[start SUPPLIED TEXT]

Cumulative distribution function CDF for a = 0. The horizontal axis is x.
Parameters	${\displaystyle a\in (-\infty ,\infty )\,}$
Support	${\displaystyle \{a\}}$
PMF	${\displaystyle {\begin{matrix}1&{\mbox{for }}x=a\\0&{\mbox{elsewhere}}\end{matrix}}}$
CDF	${\displaystyle {\begin{matrix}0&{\mbox{for }}x<a\\1&{\mbox{for }}x\geq a\end{matrix}}}$
Mean	${\displaystyle a\,}$
Median	${\displaystyle a\,}$
Mode	${\displaystyle a\,}$
Variance	${\displaystyle 0\,}$
Skewness	undefined
Excess kurtosis	undefined
Entropy	${\displaystyle 0\,}$
MGF	${\displaystyle e^{at}\,}$
CF	${\displaystyle e^{iat}\,}$
PGF	${\displaystyle z^{a}\,}$

In probability theory, a degenerate distribution on a measure space ${\displaystyle (E,{\mathcal {A}},\mu )}$ is a probability distribution whose support is a null set with respect to ${\displaystyle \mu }$. For instance, in the n-dimensional space ℝⁿ endowed with the Lebesgue measure, any distribution concentrated on a d-dimensional subspace with d < n is a degenerate distribution on ℝⁿ.^[1] This is essentially the same notion as a singular probability measure, but the term degenerate is typically used when the distribution arises as a limit of (non-degenerate) distributions.

When the support of a degenerate distribution consists of a single point a, this distribution is a Dirac measure in a: it is the distribution of a deterministic random variable equal to a with probability 1. This is a special case of a discrete distribution; its probability mass function equals 1 in a and 0 everywhere else.

In the case of a real-valued random variable, the cumulative distribution function of the degenerate distribution localized in a is $${\displaystyle F_{a}(x)=\left\{{\begin{matrix}1,&{\mbox{if }}x\geq a\\0,&{\mbox{if }}x<a\end{matrix}}\right.}$$ Such degenerate distributions often arise as limits of continuous distributions whose variance goes to 0.

A constant random variable is a discrete random variable that takes a constant value, regardless of any event that occurs. This is technically different from an almost surely constant random variable, which may take other values, but only on events with probability zero: Let X: Ω → ℝ be a real-valued random variable defined on a probability space (Ω, ℙ). Then X is an almost surely constant random variable if there exists ${\displaystyle a\in \mathbb {R} }$ such that $${\displaystyle \mathbb {P} (X=a)=1,}$$ and is furthermore a constant random variable if $${\displaystyle X(\omega )=a,\quad \forall \omega \in \Omega .}$$ A constant random variable is almost surely constant, but the converse is not true, since if X is almost surely constant then there may still exist γ ∈ Ω such that X(γ) ≠ a.

For practical purposes, the distinction between X being constant or almost surely constant is unimportant, since these two situation correspond to the same degenerate distribution: the Dirac measure.

Degeneracy of a multivariate distribution in n random variables arises when the support lies in a space of dimension less than n.^[1] This occurs when at least one of the variables is a deterministic function of the others. For example, in the 2-variable case suppose that Y = aX + b for scalar random variables X and Y and scalar constants a ≠ 0 and b; here knowing the value of one of X or Y gives exact knowledge of the value of the other. All the possible points (x, y) fall on the one-dimensional line y = ax + b.^{[citation needed]}

In general when one or more of n random variables are exactly linearly determined by the others, if the covariance matrix exists its rank is less than n^{[1][verification needed]} and its determinant is 0, so it is positive semi-definite but not positive definite, and the joint probability distribution is degenerate.^{[citation needed]}

Degeneracy can also occur even with non-zero covariance. For example, when scalar X is symmetrically distributed about 0 and Y is exactly given by Y = X², all possible points (x, y) fall on the parabola y = x², which is a one-dimensional subset of the two-dimensional space.^{[citation needed]}

[end SUPPLIED TEXT]
[start DATA EXCERPTS]

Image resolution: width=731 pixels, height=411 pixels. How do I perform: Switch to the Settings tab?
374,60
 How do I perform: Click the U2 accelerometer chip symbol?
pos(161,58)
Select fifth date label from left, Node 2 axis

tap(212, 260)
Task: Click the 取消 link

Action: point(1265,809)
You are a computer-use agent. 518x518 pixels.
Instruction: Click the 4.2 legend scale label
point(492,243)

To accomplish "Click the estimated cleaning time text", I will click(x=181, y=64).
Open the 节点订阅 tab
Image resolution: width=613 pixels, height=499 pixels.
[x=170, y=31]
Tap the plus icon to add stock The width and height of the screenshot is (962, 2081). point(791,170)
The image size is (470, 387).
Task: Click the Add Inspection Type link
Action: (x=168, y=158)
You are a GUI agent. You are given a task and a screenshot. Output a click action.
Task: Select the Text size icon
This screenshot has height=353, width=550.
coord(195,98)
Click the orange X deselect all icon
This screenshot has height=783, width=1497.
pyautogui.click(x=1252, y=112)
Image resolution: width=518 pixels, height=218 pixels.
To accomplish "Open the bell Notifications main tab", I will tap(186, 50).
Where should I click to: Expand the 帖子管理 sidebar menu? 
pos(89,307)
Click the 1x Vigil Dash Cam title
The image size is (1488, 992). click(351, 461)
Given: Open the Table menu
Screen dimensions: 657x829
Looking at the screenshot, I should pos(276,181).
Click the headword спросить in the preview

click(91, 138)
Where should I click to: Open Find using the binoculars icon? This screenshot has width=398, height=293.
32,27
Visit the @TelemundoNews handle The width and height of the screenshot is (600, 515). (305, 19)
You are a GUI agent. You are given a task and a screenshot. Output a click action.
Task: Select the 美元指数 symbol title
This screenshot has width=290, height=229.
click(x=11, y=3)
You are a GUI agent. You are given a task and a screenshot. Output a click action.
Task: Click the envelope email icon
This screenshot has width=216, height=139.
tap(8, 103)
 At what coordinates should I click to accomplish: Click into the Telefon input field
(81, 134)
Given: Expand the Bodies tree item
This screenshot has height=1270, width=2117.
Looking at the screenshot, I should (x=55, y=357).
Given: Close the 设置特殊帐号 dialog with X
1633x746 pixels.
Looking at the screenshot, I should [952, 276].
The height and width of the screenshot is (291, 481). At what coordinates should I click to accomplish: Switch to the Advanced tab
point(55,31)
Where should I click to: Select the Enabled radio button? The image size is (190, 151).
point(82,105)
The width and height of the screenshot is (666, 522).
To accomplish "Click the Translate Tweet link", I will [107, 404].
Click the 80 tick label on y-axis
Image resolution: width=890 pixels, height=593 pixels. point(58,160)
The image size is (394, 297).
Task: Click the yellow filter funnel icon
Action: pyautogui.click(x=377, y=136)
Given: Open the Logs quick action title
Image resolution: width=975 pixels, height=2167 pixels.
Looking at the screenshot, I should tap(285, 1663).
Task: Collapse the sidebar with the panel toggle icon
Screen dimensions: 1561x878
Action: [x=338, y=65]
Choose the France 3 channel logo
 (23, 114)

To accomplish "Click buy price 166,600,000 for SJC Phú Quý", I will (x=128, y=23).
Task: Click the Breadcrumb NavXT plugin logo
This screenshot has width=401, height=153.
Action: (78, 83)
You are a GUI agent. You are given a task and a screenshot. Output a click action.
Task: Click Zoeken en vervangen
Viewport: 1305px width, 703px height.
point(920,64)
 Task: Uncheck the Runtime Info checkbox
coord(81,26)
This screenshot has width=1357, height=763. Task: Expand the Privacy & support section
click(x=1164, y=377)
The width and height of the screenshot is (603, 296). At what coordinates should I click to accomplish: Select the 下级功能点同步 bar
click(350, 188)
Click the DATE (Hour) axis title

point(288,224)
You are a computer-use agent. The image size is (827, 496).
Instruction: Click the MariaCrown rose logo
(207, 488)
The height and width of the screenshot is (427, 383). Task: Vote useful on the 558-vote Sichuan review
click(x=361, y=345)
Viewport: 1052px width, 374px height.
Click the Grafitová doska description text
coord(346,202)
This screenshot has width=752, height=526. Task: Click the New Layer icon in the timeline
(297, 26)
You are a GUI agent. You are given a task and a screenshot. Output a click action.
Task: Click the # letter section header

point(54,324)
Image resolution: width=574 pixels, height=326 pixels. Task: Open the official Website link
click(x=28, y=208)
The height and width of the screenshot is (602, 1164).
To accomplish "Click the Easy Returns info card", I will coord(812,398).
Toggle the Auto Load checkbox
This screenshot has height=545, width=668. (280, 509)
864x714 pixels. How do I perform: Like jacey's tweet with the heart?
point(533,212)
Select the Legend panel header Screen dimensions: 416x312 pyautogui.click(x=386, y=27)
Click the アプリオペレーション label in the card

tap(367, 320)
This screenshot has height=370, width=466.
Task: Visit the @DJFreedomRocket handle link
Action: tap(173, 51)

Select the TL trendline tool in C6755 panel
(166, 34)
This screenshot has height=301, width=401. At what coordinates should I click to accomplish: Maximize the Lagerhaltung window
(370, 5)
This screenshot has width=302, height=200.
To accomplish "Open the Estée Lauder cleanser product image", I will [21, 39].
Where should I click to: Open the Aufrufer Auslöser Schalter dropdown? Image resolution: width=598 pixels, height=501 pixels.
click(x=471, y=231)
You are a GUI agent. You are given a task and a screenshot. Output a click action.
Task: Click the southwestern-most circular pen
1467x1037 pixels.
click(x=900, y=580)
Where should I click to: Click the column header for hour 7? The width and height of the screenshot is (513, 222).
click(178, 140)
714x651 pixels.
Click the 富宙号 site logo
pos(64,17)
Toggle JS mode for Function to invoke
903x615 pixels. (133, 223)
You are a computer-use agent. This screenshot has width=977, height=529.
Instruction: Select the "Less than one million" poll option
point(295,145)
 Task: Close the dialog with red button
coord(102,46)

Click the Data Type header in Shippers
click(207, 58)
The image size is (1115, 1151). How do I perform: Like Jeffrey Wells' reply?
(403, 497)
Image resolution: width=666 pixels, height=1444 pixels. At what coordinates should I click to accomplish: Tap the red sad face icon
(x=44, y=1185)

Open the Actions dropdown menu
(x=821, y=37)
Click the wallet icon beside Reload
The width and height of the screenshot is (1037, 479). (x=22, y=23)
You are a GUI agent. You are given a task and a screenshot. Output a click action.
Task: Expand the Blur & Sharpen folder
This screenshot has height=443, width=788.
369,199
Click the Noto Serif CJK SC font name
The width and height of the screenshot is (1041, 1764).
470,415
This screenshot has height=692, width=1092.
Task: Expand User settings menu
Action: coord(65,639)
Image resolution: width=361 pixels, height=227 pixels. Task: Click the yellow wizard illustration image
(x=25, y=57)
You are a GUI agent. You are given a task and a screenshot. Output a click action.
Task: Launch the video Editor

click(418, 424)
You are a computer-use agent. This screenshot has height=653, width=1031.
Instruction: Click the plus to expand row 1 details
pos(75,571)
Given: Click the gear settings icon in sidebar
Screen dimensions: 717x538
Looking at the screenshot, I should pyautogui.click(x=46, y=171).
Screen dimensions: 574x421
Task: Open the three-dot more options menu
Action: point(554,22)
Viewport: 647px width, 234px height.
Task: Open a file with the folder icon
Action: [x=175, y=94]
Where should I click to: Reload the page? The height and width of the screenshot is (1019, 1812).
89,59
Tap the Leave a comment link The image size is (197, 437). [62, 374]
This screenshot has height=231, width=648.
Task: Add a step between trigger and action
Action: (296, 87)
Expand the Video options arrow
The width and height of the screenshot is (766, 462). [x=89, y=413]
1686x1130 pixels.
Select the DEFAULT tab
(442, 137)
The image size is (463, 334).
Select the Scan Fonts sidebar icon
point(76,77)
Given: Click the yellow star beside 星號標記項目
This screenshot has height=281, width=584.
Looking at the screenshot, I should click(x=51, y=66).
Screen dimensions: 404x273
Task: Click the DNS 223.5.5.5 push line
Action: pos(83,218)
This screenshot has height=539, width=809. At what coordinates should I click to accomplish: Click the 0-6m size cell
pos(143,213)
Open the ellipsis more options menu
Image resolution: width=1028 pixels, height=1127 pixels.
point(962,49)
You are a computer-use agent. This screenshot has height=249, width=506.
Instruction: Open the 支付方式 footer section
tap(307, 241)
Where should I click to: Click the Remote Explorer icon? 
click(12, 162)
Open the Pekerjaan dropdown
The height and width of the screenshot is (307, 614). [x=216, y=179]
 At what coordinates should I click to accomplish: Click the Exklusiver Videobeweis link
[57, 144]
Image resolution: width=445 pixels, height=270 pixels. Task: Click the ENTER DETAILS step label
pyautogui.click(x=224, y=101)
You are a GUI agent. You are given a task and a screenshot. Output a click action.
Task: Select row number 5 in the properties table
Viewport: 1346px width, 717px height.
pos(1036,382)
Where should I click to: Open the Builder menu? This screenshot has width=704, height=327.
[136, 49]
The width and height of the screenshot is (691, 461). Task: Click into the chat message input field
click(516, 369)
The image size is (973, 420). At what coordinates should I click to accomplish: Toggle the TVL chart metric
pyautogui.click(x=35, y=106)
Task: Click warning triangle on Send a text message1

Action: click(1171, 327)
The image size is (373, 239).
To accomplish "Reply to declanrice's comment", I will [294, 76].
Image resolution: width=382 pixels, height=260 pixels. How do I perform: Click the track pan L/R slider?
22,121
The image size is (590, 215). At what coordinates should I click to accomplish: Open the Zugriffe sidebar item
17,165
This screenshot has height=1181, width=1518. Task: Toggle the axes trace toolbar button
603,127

[end DATA EXCERPTS]

**INSTRUCTIONS FOR THE TASK:**
Edit the degenerate distribution text from "For practical purposes, the" up to and including "the Dirac measure.", changing "unimportant" to "irrelevant".

**PROBLEM SOLUTION:**
For practical purposes, the distinction between X being constant or almost surely constant is irrelevant, since these two situation correspond to the same degenerate distribution: the Dirac measure.